E. External Obstacles

1. The Syrian Position Since the early days of Madrid, the Palestinian fear is to see normalisation between Israel and Arab states before progress on the Palestinian-Israeli negotiating agenda. There has been a building of public opinion in the Israeli and Syrian media towards reaching an agreement, and "reliable rumours" in Europe about such a probable agreement. During recent events, Damascus's position has been ambiguous: should they back fully the Palestinian demands vis-a-vis Israel, or continue on the two tracks regardless of progress or retreat on the Palestinian track. Damascus's position considers seriously the new global balance of power and the new administration in Washington, the weak and divided Arab world, and its historically unstable relations with the PLO.

2. The Jordanian Position It has been said clearly in Amman that the future relationship of confederation between Jordan and Palestinians is either too late or too early, meaning that they are not keen to go ahead with plans in that direction.

Following the influx of Palestinians from the Gulf to Jordan, the strengthening of fundamentalist trends, the weakening of the PLO after the Gulf crisis, and the emergence of a recognised moderate leadership in the Occupied Territories, Amman has become more clear in this position. Recently, Jordan supported and published widely a research study supporting it: it found that over 56% of those interviewed did not favour a confederation with the Palestinians. An element of crisis can be seen in the continuing delay in putting forward for discussion issues both of future Jordanian-Palestinian relationship and of practical steps for the transitional phase.

3. The New Administration in Washington It has been said formally that the US Democrats favour the Israeli Labour party. They have already had talks, approaching an understanding on the Middle East conflict, thus: a. Washington and Tel Aviv reach a deal on the expellees; b. no change in Washington's financial support to Israel; c. Washington encourages an agreement with Syria regardless of the consequences for Palestinians; d. no change in Washington's position on the PLO, but it encourages the emergence of moderates as the political address for Palestinians in the Occupied Territories; e. US guarantees, through its veto power, that Israel will not face harsh censure from the UN Security Council.
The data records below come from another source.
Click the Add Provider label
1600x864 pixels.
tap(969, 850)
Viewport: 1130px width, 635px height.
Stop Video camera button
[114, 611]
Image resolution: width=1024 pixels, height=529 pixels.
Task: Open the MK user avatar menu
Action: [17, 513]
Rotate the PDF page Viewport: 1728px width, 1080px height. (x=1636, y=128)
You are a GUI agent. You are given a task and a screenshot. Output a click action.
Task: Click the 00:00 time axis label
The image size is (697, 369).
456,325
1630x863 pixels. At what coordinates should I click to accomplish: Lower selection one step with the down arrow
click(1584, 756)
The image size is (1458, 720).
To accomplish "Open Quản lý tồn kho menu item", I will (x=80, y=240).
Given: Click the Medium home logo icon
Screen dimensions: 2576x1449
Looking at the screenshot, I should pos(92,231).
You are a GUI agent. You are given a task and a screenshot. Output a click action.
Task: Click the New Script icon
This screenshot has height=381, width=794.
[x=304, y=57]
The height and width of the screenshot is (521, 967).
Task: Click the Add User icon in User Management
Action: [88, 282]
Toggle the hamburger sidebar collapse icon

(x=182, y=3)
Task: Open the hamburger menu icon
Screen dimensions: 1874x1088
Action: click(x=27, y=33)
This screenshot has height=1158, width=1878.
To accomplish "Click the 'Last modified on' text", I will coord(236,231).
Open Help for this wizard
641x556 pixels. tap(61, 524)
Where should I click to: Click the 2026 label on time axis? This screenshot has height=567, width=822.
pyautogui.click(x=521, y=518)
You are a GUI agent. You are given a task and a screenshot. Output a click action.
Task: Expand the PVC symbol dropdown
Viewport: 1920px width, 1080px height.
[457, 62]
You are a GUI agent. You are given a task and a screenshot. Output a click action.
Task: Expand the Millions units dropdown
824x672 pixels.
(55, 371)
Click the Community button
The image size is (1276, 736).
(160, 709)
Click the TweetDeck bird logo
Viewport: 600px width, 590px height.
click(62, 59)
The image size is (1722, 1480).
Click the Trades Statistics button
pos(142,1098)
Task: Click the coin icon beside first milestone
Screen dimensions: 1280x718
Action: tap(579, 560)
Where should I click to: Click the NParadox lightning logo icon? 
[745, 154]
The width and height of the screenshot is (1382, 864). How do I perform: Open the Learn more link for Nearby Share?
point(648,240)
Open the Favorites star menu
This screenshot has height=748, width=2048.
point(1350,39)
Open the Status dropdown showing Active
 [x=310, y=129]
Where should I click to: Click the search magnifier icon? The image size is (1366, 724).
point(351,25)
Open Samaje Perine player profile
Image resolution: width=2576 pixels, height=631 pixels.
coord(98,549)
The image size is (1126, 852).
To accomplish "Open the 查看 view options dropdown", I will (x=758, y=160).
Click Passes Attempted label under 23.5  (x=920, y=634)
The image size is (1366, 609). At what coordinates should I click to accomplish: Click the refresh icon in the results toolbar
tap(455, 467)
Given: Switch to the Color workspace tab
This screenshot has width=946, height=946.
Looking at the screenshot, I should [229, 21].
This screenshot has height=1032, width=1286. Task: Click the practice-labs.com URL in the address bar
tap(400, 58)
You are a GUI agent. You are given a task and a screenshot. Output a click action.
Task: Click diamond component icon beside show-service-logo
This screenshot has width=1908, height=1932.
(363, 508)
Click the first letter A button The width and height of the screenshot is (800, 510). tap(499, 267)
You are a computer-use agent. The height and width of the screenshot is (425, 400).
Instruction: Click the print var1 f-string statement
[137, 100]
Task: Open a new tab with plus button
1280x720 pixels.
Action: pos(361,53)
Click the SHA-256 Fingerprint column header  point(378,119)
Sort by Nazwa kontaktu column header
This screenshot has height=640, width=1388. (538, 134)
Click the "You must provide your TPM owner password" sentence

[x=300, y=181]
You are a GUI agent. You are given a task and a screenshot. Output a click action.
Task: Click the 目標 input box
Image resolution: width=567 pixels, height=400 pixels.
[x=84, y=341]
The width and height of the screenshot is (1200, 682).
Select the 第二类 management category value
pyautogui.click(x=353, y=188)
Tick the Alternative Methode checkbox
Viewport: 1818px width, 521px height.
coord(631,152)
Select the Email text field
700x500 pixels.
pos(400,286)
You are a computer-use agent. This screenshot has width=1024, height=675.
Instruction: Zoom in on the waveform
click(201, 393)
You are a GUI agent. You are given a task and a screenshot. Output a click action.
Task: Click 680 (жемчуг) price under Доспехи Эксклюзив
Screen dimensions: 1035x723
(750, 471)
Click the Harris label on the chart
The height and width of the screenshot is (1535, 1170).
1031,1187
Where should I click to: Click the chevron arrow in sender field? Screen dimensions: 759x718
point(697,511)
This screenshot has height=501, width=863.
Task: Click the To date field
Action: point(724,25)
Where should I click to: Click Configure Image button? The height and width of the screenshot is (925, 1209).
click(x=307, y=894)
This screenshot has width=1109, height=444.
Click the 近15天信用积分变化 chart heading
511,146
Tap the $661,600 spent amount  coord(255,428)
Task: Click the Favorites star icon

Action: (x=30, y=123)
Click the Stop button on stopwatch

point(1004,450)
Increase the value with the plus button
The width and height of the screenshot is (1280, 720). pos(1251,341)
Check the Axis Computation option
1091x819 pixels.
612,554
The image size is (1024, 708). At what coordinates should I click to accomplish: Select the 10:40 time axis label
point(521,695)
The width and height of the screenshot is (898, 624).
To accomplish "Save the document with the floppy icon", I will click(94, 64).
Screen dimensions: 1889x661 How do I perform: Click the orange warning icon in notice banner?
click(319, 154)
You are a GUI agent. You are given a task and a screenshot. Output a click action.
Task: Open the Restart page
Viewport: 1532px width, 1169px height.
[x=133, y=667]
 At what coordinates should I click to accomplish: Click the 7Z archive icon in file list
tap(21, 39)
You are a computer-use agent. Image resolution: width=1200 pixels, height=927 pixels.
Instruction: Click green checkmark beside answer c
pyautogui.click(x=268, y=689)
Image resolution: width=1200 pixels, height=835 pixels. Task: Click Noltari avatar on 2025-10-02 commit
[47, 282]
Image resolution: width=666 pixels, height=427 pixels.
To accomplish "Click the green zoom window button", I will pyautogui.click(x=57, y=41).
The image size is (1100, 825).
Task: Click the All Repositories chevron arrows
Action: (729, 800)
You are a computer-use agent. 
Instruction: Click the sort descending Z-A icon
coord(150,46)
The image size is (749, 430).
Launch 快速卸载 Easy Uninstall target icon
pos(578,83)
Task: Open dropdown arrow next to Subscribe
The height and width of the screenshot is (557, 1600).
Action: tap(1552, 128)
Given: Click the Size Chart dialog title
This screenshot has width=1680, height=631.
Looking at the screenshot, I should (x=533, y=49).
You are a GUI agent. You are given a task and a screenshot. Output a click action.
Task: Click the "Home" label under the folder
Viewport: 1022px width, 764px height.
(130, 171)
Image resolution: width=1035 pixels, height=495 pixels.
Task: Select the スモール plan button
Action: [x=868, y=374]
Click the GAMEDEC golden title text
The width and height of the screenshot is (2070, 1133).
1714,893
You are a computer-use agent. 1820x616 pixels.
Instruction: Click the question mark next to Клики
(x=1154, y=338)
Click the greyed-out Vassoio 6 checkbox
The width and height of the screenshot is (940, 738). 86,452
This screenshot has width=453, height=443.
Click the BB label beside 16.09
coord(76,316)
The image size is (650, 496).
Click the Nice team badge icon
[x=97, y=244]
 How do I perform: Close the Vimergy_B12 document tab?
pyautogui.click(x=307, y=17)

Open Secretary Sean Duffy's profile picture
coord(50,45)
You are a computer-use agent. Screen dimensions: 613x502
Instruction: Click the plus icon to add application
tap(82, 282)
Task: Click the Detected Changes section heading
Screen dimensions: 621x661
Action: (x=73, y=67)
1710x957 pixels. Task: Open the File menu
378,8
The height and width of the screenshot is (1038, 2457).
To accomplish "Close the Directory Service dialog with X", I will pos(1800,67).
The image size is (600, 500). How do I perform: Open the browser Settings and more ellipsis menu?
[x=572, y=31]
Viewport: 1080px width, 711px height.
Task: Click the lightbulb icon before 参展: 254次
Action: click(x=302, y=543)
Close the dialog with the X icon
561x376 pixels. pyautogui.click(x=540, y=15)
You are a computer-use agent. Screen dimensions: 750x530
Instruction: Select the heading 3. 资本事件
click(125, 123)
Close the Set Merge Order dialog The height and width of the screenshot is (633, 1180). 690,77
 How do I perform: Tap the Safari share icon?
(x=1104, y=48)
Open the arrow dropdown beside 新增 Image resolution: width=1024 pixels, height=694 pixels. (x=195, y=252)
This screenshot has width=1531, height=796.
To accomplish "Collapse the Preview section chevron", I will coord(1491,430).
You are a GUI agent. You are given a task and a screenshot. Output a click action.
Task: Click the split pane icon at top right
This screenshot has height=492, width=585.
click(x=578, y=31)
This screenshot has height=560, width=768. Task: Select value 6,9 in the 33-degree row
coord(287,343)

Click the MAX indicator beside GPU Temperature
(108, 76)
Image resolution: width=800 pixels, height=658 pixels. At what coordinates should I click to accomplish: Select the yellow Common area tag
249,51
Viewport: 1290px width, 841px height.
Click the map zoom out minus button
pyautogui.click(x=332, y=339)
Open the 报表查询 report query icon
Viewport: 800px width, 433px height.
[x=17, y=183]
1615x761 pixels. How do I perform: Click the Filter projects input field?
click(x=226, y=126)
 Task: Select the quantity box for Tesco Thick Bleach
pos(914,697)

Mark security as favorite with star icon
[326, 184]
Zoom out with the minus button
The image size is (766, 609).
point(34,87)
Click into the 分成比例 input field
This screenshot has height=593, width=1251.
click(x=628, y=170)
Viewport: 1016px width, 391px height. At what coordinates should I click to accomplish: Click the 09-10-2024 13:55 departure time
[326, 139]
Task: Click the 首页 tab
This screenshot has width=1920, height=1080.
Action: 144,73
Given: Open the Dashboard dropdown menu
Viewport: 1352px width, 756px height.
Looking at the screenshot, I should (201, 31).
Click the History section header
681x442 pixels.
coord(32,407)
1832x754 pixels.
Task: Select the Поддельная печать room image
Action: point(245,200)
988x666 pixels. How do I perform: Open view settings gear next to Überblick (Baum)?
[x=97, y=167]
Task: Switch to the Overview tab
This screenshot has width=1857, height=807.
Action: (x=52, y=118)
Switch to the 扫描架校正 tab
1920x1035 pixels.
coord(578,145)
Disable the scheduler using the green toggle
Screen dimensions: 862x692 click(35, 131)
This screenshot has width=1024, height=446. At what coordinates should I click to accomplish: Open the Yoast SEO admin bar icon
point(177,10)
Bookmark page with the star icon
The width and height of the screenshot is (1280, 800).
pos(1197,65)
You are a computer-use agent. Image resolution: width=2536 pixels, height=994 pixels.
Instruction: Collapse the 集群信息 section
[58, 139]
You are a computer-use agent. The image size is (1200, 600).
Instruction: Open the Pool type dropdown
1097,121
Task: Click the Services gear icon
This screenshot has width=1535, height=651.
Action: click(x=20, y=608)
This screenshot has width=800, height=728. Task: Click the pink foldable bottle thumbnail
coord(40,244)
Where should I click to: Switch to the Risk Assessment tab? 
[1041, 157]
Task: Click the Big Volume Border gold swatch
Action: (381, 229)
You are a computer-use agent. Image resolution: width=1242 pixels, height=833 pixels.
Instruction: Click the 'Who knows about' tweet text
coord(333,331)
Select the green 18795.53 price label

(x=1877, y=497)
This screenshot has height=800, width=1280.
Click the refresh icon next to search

F. A Proposed Palestinian Agenda

1. Israeli military withdrawal is essential before the transitional phase; 2. A process of democratization within Palestinian society including elections to a legislative body and legitimisation of its national authority; 3. Institutionalisation of the relationship between inside and outside in terms of PLO institutions; one body with members inside and outside; 4. Legislative and administrative functions for the Occupied Territories must be based in Jerusalem; 5. Efforts to link interim and final phases of negotiations, on both bilateral and multilateral tracks, in terms of the relationship between the Palestinians and Jordan.

G. Specific Steps Required of Third Parties

1. Enforce a freeze on Israeli settlement housing and highway construction and land confiscation in all of the Occupied Palestinian Territories, particularly the greater Jerusalem area; 2. In the light of worsening human rights violations, implement international protection for Palestinians under occupation, including stronger UN, US and European intervention; 3. Upgrade the political status of the Palestinians through: a. resumption of dialogue between Washington and the PLO in Tunis; b. dealing with the Palestinian negotiating team based in Jerusalem on an equal basis to other negotiating parties; 4. Increase support for Palestinian socio-economic development to a level in proportion to that given to Israel, and with particular attention to the problems of the Gaza Strip; 5. Include the question of Jerusalem and Jerusalem Palestinians in the coming rounds of bilateral and multilateral talks; 6. Include the Palestinian negotiating team in multilateral talks on Disarmament and Security; 7. Ensure support and protection for the Palestinian electoral process for a national legislative council, as a step towards legitimation of the national authority in the transitional phase.